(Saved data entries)
[Start of section]

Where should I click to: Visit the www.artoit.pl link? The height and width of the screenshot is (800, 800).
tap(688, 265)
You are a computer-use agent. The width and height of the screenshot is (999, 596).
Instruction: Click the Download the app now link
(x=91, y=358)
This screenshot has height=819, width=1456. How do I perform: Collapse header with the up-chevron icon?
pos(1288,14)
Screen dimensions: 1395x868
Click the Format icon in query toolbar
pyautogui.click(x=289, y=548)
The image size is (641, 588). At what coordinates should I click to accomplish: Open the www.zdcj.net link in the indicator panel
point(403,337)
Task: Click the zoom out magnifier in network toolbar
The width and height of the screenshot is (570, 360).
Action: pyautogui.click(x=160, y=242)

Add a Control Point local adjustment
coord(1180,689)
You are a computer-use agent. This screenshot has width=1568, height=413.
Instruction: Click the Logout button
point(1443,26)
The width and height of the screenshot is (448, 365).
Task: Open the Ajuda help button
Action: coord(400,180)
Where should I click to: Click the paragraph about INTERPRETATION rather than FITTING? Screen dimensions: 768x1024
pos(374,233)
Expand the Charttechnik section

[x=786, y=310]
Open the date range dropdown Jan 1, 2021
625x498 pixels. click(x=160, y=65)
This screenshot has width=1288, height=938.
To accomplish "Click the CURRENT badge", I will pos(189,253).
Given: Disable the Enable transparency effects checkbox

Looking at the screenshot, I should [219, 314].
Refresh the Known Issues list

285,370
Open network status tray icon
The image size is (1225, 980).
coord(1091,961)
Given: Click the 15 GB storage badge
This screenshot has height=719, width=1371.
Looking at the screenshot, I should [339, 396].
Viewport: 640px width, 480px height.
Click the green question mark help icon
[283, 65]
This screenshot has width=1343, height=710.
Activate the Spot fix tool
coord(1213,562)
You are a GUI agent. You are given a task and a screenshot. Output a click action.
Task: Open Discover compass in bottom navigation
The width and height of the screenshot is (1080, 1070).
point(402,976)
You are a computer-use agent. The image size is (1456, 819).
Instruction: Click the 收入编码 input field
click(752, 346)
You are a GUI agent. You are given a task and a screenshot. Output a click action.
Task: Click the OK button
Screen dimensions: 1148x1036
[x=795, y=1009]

[End of section]

- _How to complete this task_: Your response should consist of the records, printed exactly.

- _Finished task_:
Where should I click to: Visit the www.artoit.pl link? The height and width of the screenshot is (800, 800).
tap(688, 265)
You are a computer-use agent. The width and height of the screenshot is (999, 596).
Instruction: Click the Download the app now link
(x=91, y=358)
This screenshot has height=819, width=1456. How do I perform: Collapse header with the up-chevron icon?
pos(1288,14)
Screen dimensions: 1395x868
Click the Format icon in query toolbar
pyautogui.click(x=289, y=548)
The image size is (641, 588). At what coordinates should I click to accomplish: Open the www.zdcj.net link in the indicator panel
point(403,337)
Task: Click the zoom out magnifier in network toolbar
The width and height of the screenshot is (570, 360).
Action: pyautogui.click(x=160, y=242)

Add a Control Point local adjustment
coord(1180,689)
You are a computer-use agent. This screenshot has width=1568, height=413.
Instruction: Click the Logout button
point(1443,26)
The width and height of the screenshot is (448, 365).
Task: Open the Ajuda help button
Action: coord(400,180)
Where should I click to: Click the paragraph about INTERPRETATION rather than FITTING? Screen dimensions: 768x1024
pos(374,233)
Expand the Charttechnik section

[x=786, y=310]
Open the date range dropdown Jan 1, 2021
625x498 pixels. click(x=160, y=65)
This screenshot has width=1288, height=938.
To accomplish "Click the CURRENT badge", I will pos(189,253).
Given: Disable the Enable transparency effects checkbox

Looking at the screenshot, I should [219, 314].
Refresh the Known Issues list

285,370
Open network status tray icon
The image size is (1225, 980).
coord(1091,961)
Given: Click the 15 GB storage badge
This screenshot has height=719, width=1371.
Looking at the screenshot, I should [339, 396].
Viewport: 640px width, 480px height.
Click the green question mark help icon
[283, 65]
This screenshot has width=1343, height=710.
Activate the Spot fix tool
coord(1213,562)
You are a GUI agent. You are given a task and a screenshot. Output a click action.
Task: Open Discover compass in bottom navigation
The width and height of the screenshot is (1080, 1070).
point(402,976)
You are a computer-use agent. The image size is (1456, 819).
Instruction: Click the 收入编码 input field
click(752, 346)
You are a GUI agent. You are given a task and a screenshot. Output a click action.
Task: Click the OK button
Screen dimensions: 1148x1036
[x=795, y=1009]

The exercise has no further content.